▶ EXERCISE
Every line with the string "scrollbar" should be copied from the data.
- Opening Delimiter -
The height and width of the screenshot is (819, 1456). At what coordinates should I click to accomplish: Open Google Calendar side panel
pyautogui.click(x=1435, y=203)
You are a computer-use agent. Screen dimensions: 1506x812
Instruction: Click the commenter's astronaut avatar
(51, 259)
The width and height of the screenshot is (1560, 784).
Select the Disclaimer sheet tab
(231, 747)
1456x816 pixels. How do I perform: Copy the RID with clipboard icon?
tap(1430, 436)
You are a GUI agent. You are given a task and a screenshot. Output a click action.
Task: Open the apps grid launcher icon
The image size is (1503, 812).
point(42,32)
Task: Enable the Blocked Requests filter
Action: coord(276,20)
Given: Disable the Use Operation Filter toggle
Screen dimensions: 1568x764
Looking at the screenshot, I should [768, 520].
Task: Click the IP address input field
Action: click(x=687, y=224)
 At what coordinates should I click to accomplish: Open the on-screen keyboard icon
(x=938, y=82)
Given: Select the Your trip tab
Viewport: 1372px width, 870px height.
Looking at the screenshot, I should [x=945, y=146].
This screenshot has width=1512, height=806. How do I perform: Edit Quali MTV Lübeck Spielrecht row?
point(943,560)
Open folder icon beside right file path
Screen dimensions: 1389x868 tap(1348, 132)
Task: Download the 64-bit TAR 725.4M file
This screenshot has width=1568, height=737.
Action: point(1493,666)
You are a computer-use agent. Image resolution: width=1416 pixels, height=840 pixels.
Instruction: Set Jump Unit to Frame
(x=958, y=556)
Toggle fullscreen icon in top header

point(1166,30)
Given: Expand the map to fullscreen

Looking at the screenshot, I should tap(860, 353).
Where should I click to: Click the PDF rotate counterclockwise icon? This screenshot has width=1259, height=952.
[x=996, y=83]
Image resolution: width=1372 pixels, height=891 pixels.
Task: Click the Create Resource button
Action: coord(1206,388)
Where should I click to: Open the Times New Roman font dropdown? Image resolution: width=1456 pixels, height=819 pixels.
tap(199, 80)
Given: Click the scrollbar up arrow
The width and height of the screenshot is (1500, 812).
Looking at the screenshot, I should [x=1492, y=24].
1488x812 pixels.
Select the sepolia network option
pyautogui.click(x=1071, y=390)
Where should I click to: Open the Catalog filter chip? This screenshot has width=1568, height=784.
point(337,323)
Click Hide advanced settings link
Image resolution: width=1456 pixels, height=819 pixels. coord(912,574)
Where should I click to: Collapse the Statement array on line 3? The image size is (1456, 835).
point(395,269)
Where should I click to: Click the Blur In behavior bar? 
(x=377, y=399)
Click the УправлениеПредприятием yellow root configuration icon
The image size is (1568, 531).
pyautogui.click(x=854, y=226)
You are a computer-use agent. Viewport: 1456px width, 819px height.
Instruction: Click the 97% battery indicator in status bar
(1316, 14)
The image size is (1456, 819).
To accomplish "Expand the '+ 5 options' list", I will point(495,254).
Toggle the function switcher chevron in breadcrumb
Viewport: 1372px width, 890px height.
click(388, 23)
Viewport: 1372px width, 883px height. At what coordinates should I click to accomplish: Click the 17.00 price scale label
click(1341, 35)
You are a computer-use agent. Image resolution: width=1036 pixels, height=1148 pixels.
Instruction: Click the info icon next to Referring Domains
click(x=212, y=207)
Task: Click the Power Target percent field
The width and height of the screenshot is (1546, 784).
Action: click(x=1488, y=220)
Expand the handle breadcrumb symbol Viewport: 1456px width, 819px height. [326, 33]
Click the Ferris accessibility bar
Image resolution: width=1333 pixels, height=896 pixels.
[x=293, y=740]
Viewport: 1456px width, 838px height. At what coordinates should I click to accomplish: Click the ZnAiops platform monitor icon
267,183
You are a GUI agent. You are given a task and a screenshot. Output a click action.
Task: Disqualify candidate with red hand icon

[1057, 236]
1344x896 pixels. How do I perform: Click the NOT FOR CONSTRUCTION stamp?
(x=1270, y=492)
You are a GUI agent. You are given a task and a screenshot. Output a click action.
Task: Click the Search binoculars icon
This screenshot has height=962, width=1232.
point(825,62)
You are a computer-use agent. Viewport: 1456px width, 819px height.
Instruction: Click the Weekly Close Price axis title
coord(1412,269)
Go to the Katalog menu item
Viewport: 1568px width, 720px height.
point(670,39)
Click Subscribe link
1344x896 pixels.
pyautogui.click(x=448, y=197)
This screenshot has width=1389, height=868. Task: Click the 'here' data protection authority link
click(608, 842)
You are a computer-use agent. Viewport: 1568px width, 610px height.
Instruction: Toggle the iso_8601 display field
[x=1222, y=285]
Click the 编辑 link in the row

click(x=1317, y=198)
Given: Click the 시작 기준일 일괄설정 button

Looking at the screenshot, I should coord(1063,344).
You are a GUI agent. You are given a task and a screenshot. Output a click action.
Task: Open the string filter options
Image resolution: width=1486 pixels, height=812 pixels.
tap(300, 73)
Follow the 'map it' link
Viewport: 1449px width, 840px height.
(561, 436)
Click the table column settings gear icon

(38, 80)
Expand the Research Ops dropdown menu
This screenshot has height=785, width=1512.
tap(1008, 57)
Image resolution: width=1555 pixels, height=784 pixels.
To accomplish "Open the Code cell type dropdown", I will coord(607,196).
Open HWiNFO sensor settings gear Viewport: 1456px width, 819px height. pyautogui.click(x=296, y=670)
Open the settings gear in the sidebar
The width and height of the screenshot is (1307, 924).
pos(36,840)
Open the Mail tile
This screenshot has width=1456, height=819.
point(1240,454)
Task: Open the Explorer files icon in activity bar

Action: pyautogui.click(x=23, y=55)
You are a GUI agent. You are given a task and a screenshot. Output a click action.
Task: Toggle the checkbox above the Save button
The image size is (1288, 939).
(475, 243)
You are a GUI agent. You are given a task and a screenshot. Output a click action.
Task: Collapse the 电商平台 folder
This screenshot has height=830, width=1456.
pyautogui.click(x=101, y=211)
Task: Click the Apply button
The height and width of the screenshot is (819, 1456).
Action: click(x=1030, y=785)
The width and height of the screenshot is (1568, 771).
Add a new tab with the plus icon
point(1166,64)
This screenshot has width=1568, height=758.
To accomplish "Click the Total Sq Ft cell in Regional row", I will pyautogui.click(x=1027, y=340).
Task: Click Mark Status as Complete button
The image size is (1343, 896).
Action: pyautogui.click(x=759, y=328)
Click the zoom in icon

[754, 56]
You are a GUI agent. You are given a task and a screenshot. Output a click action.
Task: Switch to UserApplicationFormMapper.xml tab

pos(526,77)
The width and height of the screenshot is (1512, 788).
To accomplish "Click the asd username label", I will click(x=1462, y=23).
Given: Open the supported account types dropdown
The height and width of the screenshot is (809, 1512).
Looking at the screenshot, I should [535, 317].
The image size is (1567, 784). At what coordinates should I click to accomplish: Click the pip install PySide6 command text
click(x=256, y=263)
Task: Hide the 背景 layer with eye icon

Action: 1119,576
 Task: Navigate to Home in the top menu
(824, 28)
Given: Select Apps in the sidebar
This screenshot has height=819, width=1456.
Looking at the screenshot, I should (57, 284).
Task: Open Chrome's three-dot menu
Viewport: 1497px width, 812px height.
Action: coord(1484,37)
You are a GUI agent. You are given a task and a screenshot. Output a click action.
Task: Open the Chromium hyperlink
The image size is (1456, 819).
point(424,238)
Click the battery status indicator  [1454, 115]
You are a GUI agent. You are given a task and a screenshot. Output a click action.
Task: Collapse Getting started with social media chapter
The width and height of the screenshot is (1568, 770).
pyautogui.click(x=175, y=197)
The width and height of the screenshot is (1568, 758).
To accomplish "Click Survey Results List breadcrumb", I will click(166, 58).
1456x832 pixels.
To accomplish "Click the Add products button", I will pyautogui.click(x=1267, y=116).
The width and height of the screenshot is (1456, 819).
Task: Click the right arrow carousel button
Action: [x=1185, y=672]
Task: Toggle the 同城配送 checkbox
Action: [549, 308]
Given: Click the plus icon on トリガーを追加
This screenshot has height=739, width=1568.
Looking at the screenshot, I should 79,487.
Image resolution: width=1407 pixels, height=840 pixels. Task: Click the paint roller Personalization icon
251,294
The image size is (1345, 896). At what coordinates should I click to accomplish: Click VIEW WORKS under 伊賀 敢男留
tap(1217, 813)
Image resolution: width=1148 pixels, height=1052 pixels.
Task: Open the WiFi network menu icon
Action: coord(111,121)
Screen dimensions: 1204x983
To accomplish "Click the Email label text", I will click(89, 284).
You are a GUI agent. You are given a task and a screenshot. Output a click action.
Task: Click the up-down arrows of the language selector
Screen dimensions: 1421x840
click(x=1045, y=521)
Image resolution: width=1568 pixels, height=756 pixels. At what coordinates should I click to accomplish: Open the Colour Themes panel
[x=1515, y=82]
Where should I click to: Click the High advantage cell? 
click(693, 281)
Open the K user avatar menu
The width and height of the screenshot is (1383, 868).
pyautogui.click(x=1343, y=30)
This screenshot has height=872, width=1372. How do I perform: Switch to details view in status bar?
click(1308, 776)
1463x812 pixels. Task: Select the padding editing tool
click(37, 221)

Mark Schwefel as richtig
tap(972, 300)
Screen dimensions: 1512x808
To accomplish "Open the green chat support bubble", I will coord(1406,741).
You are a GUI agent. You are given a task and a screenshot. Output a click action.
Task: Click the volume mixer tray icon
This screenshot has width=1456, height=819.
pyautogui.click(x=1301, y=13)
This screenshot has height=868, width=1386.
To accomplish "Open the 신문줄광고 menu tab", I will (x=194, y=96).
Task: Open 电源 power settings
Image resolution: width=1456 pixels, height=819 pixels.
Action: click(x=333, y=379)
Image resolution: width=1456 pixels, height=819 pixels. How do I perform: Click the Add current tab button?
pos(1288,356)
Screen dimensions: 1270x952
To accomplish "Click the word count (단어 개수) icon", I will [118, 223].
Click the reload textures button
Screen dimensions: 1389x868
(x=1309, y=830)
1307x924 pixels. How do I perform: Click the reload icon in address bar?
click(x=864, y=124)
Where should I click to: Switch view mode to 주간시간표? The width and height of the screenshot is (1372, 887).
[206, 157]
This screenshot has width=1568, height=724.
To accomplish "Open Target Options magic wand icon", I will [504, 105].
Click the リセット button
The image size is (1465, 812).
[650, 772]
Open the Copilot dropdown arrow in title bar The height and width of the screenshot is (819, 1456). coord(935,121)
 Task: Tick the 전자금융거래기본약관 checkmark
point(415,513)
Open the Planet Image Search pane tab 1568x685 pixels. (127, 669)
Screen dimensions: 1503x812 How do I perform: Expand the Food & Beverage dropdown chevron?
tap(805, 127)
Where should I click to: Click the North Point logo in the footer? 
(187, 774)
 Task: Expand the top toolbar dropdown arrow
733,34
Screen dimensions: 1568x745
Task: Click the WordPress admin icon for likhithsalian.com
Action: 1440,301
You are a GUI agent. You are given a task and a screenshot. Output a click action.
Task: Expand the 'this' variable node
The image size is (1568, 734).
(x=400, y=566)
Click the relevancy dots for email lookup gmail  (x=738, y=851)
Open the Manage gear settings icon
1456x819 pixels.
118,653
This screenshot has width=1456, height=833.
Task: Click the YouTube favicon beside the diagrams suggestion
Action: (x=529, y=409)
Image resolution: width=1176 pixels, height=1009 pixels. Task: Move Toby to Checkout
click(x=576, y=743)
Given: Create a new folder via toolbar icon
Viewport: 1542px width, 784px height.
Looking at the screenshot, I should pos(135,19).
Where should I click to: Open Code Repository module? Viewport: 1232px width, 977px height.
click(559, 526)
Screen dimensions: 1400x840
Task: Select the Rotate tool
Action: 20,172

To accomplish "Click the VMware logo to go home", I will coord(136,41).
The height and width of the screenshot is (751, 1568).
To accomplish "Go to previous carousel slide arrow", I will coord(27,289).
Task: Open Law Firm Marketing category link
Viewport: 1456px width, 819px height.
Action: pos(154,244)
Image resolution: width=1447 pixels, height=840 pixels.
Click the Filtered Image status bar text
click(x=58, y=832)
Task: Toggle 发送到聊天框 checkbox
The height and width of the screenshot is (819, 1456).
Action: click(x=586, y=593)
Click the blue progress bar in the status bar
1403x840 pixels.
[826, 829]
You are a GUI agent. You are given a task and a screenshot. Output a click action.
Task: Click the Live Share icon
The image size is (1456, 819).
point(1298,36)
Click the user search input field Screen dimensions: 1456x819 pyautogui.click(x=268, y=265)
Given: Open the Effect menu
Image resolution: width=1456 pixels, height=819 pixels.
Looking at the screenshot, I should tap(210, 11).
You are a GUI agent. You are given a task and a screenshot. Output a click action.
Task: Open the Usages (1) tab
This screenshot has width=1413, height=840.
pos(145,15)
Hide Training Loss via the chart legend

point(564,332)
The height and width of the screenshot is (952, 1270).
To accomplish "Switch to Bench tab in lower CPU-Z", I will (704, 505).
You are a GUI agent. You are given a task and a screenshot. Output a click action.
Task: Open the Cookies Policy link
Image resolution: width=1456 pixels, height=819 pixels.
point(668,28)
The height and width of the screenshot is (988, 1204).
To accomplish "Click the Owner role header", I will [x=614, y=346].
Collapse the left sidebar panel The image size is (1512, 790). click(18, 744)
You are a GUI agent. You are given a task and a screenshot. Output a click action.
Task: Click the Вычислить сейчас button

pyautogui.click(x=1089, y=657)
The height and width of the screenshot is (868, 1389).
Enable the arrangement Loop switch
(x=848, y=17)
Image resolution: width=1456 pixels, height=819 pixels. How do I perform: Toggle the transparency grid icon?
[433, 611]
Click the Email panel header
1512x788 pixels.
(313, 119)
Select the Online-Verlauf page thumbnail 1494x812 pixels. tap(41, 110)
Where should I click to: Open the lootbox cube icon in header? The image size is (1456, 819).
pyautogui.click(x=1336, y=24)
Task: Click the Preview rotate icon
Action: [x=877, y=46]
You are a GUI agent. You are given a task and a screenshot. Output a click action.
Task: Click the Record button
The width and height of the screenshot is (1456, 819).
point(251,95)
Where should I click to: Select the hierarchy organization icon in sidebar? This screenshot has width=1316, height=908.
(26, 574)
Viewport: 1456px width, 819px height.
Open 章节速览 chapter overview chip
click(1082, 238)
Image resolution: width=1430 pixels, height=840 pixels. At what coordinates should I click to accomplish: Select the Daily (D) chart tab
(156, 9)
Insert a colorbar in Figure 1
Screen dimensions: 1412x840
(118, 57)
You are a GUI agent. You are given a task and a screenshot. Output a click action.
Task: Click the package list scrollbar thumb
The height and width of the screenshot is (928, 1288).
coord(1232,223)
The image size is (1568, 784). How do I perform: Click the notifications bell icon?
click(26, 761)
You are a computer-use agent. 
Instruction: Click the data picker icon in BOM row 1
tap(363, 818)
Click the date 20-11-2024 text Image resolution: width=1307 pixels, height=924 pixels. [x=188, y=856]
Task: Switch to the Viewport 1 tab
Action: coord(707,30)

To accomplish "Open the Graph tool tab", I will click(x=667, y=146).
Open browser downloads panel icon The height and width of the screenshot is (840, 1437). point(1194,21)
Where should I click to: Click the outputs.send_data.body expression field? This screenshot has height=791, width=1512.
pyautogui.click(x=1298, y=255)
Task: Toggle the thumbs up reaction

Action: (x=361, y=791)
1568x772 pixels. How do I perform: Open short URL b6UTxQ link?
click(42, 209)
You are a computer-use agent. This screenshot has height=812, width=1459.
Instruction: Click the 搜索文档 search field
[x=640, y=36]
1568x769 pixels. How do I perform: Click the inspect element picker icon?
- Closing Delimiter -
▶ RESPONSE FOR THIS EXERCISE
Given: Click the scrollbar up arrow
Task: Click the package list scrollbar thumb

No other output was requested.